Il digitale e la post-produzione annessa ci hanno alleggerito le borse ma ci hanno privato di questi e molti altri piaceri della fotografia. Certo regalandocene altri, indubbiamente, ma è fuori discussione che l’analogico imponeva maggior ponderazione e consapevolezza sullo scatto.

Il secondo corpo, inoltre, svolgeva pure funzioni di “ruota di scorta”. Specie con le fotocamere meccaniche, non era inusuale che qualcuna si inceppasse, ecco quindi che il secondo corpo ti tirava fuori dai guai.

Tutta questa premessa perché oggi, e per giunta all’estero, la mia Nikon D80 si è messa a fare le bizze e dopo poche ore mi ha piantato in asso, e per motivi di spazio nello zaino (all’attrezzatura si è aggiunta una videocamera digitale) non ho nemmeno con me la mia fida compattona Canon G9.

Io e la tecnologia questo periodo non andiamo molto d’accordo…

Beautiful di frontiera

Beautiful - la serie

La storia inizia con lui, un omone grosso di stampo taurino, di quelli che non gli faresti mai un torto. Arriva dal sesto piano, suona alla porta del secondo (piano) con aria visibilmente scossa, forse con un tasso alcoolico un tantinello alto.

La sua lei se n’è andata di prima mattina, come fa sempre per andare a lavorare, ma questa volta ha lasciato un biglietto che non tornerà, e di non cercarla.

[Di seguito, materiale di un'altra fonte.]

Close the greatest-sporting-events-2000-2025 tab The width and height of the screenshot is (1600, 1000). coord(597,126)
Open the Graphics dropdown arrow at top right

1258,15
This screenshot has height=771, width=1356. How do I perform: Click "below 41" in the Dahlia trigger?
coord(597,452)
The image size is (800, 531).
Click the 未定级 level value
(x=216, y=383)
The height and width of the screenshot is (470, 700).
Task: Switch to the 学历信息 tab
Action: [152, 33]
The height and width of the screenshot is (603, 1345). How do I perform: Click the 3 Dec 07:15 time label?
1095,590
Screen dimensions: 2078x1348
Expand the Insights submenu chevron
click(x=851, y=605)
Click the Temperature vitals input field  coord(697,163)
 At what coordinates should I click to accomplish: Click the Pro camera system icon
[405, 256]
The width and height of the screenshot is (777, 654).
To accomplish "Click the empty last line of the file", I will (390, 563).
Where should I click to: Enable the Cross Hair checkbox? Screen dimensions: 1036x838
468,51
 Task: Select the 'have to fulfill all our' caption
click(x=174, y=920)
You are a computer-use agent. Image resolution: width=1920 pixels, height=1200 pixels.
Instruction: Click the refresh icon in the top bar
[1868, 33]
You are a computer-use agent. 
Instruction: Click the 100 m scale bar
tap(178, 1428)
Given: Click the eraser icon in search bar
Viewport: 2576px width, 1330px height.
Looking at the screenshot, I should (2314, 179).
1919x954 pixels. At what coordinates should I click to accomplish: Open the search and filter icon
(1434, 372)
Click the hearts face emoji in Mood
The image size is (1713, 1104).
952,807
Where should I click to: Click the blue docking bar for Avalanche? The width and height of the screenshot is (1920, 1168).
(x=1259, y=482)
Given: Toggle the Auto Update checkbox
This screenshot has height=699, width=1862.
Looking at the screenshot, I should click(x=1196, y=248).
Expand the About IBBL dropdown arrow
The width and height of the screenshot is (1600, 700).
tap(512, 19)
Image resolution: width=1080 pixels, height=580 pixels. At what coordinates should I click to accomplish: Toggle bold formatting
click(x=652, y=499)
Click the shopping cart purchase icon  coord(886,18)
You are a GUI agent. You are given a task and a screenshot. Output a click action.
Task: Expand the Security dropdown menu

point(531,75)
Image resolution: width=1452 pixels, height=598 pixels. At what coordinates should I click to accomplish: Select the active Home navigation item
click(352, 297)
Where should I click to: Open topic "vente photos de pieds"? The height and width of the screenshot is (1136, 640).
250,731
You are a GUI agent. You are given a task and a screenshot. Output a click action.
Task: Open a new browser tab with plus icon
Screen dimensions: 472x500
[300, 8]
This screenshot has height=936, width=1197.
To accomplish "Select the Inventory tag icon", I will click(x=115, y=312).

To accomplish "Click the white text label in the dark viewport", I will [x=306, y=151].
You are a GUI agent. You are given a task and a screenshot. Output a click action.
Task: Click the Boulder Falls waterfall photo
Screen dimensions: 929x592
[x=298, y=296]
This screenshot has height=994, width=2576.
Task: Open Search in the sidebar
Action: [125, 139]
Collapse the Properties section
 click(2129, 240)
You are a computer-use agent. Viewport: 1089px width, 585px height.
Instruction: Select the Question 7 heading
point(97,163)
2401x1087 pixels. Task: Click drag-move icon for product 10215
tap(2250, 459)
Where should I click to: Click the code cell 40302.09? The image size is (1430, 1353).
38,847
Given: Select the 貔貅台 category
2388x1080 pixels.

Ha lasciato due figli per andare con non so chi, per ricominciare da capo un non so cosa.

Lui lo incontriamo di nuovo il pomeriggio, in giro per il paese. È ancor più visibilmente brillo, e la sta cercando in ogni dove, senza successo. Chiede ovunque, perché nei paesi tutti si conoscono, ma nessuno sa niente.

Lui ancora non sa che è partita per la capitale, che avrebbe voluto portare via anche i figli ma non c’è riuscita, forse qualcuno lo sa, nessuno certo glielo va a dire, anche solo per paura di una reazione violenta, o per non passare da quel “bell’amico che sei, se lo sapevi potevi dirmelo”.

La capitale è lontana, una giornata e più di treno, ed è enorme se non sai nemmeno dove girarti, e qui siamo in un paesino piccolo piccolo dell’Est Europa.